§ What this task involves
Copy out the records below, substituting "screen capture" for each occurrence of "screenshot" and leaving every other word as it is.

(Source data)
━━━━━━
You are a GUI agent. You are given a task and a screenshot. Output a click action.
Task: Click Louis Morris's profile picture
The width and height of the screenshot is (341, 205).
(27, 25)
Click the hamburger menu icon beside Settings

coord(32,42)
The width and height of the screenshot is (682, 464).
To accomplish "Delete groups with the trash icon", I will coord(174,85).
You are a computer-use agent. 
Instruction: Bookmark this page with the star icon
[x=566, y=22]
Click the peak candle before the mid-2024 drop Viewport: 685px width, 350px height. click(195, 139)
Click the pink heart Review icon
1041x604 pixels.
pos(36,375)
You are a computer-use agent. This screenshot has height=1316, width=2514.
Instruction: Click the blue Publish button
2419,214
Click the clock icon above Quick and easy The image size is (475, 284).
━━━━━━
§ Solution for this problem
You are a GUI agent. You are given a task and a screen capture. Output a click action.
Task: Click Louis Morris's profile picture
The width and height of the screen capture is (341, 205).
(27, 25)
Click the hamburger menu icon beside Settings

coord(32,42)
The width and height of the screen capture is (682, 464).
To accomplish "Delete groups with the trash icon", I will coord(174,85).
You are a computer-use agent. 
Instruction: Bookmark this page with the star icon
[x=566, y=22]
Click the peak candle before the mid-2024 drop Viewport: 685px width, 350px height. click(195, 139)
Click the pink heart Review icon
1041x604 pixels.
pos(36,375)
You are a computer-use agent. This screen capture has height=1316, width=2514.
Instruction: Click the blue Publish button
2419,214
Click the clock icon above Quick and easy The image size is (475, 284).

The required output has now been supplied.